Role of PLC/IP3 /IP3 R axis in excess molybdenum exposure induced apoptosis in duck renal tubular epithelial cells.

Abstract

Excess molybdenum (Mo) is harmful to animals, but its nephrotoxicity has not been comprehensively explained. To appraise the influences of excess Mo on Ca homeostasis and apoptosis via PLC/IP3 /IP3 R axis, primary duck renal tubular epithelial cells were exposed to 480 μM and 960 μM Mo, and joint of 960 μM Mo and 10 μM 2-APB or 0.125 μM U-73122 for 12 h (U-73122 pretreated for 1 h), respectively.
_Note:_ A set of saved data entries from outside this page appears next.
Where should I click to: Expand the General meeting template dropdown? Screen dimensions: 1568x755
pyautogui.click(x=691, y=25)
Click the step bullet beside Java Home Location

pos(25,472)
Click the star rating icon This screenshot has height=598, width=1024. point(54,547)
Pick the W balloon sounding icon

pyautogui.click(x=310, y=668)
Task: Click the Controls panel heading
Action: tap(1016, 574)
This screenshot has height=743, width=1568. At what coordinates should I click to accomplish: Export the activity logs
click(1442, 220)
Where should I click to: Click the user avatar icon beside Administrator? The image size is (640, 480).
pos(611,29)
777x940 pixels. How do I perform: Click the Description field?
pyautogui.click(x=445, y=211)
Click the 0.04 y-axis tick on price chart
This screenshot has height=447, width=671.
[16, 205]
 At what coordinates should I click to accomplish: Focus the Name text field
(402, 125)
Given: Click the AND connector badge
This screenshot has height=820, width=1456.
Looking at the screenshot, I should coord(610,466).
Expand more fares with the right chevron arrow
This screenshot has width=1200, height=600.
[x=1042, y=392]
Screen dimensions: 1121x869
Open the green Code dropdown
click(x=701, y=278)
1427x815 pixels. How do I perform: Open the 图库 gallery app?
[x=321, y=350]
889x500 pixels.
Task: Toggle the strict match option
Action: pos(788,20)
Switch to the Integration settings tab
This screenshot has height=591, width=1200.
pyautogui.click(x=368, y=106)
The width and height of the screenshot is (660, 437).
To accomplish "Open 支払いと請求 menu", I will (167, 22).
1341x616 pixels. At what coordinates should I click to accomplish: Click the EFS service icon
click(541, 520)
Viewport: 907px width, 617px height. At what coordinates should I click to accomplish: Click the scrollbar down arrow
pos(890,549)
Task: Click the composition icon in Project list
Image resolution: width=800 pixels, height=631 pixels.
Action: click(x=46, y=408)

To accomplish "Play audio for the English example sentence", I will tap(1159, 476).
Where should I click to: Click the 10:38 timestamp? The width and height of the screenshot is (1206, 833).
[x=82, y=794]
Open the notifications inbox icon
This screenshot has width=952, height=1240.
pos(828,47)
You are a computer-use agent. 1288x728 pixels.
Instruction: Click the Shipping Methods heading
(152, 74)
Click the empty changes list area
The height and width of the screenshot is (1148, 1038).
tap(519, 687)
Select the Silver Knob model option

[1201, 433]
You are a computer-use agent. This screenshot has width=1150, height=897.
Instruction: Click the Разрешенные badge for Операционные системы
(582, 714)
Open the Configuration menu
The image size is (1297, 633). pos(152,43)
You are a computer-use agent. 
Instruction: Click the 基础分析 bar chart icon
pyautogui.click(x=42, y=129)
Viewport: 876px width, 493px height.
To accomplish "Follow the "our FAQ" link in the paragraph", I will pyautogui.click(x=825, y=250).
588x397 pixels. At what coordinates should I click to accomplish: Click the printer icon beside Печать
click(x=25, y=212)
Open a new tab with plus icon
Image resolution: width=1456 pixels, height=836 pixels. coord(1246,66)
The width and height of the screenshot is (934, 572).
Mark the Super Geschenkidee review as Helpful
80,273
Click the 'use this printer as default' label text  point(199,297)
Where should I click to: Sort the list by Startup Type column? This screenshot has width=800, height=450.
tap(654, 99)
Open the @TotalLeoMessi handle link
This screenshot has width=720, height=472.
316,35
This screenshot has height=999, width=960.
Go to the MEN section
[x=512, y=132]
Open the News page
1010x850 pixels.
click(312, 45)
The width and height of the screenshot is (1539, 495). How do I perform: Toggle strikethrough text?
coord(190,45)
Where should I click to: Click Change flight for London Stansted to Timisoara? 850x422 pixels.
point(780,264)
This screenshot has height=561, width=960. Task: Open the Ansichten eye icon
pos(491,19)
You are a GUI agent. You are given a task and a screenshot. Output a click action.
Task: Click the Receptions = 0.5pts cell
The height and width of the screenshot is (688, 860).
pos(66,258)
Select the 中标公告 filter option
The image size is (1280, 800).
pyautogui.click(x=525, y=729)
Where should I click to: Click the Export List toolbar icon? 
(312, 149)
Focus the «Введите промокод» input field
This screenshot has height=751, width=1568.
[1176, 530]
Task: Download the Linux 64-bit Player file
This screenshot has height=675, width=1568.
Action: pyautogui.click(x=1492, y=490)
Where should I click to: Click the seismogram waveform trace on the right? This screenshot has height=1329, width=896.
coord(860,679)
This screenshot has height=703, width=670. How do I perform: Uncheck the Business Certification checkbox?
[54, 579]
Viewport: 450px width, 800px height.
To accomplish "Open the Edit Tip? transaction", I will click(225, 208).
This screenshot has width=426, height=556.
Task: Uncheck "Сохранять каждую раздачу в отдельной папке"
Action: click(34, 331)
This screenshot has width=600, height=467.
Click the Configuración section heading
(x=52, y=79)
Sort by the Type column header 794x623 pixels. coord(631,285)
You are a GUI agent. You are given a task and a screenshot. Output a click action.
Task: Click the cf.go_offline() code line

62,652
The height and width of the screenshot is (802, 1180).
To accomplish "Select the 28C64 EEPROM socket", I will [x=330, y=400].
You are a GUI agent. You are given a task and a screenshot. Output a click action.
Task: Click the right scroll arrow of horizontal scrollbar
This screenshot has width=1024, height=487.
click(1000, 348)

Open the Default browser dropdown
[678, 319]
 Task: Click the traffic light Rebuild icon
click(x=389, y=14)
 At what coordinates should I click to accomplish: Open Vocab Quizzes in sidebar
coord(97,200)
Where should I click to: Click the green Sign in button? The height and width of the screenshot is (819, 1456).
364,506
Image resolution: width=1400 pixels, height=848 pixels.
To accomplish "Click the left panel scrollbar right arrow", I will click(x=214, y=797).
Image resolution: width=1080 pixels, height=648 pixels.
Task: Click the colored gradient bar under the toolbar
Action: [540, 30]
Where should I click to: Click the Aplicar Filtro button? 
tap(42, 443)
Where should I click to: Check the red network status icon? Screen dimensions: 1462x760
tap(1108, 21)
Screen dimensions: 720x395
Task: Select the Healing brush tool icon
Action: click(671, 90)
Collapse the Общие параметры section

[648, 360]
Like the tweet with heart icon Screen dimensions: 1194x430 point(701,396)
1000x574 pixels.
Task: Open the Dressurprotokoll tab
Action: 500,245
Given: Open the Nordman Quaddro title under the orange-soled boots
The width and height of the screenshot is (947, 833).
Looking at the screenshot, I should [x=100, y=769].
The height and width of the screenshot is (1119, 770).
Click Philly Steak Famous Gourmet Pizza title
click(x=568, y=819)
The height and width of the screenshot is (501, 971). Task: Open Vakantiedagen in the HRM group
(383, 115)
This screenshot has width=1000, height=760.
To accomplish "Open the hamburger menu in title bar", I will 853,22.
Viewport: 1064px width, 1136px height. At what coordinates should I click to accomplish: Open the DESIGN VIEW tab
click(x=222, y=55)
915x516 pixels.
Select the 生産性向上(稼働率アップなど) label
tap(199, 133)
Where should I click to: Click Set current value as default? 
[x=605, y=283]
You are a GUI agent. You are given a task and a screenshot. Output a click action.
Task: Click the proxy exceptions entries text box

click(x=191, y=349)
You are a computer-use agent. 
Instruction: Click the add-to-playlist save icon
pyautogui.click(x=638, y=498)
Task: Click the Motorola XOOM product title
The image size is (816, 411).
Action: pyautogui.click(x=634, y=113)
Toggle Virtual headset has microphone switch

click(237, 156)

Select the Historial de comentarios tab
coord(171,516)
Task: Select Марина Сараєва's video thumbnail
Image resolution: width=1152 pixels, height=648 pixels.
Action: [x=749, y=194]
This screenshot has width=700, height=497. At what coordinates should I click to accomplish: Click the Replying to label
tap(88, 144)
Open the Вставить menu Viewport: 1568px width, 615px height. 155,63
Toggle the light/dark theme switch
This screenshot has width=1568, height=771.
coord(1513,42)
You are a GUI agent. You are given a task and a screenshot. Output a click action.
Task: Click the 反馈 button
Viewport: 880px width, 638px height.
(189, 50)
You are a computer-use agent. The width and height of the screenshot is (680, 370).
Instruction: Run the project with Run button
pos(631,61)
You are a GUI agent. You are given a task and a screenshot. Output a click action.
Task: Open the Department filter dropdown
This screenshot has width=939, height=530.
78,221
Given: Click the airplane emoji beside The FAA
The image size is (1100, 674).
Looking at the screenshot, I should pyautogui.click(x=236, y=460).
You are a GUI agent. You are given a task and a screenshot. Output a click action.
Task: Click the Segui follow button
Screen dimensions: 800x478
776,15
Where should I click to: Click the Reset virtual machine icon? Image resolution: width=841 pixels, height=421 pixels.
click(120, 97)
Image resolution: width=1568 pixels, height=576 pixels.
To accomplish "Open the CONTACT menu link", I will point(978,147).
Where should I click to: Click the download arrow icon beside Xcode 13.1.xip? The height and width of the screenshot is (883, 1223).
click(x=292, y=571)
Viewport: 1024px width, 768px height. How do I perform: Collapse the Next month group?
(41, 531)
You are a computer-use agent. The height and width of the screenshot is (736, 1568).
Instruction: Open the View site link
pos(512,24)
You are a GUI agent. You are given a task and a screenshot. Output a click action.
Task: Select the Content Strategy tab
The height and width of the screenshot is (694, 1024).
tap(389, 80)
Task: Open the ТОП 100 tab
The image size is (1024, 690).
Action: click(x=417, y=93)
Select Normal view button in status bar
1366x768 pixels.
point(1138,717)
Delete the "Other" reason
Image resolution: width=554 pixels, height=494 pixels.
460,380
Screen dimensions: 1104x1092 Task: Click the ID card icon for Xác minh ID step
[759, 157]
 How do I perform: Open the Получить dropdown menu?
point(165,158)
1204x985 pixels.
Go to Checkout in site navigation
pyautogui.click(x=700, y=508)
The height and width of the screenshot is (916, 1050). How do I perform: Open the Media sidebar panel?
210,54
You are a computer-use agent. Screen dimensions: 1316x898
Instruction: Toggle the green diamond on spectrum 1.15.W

The data revealed that the increment of [Ca2+ ]c induced by Mo mainly originated from intracellular Ca storage. Mo exposure reduced [Ca2+ ]ER , elevated [Ca2+ ]mit , [Ca2+ ]c , and the expression of Ca homeostasis-related factors (Calpain, CaN, CRT, GRP94, GRP78 and CaMKII). 2-APB could effectively reverse subcellular Ca2+ redistribution by inhibiting IP3 R, which confirmed that [Ca2+ ]c overload induced by Mo originated from ER. Additionally, PLC inhibitor U-73122 remarkably mitigated the change, and dramatically reduced the number of apoptotic cells, the expression of Bak-1, Bax, cleaved-Caspase-3/Caspase-3, and notably increased the expression of Bcl-xL, Bcl-2, and Bcl-2/Bax ratio. Overall, the results confirmed that the Ca2+ liberation of ER via PLC/IP3 /IP3 R axis was the main cause of [Ca2+ ]c overload, and then stimulated apoptosis in duck renal tubular epithelial cells.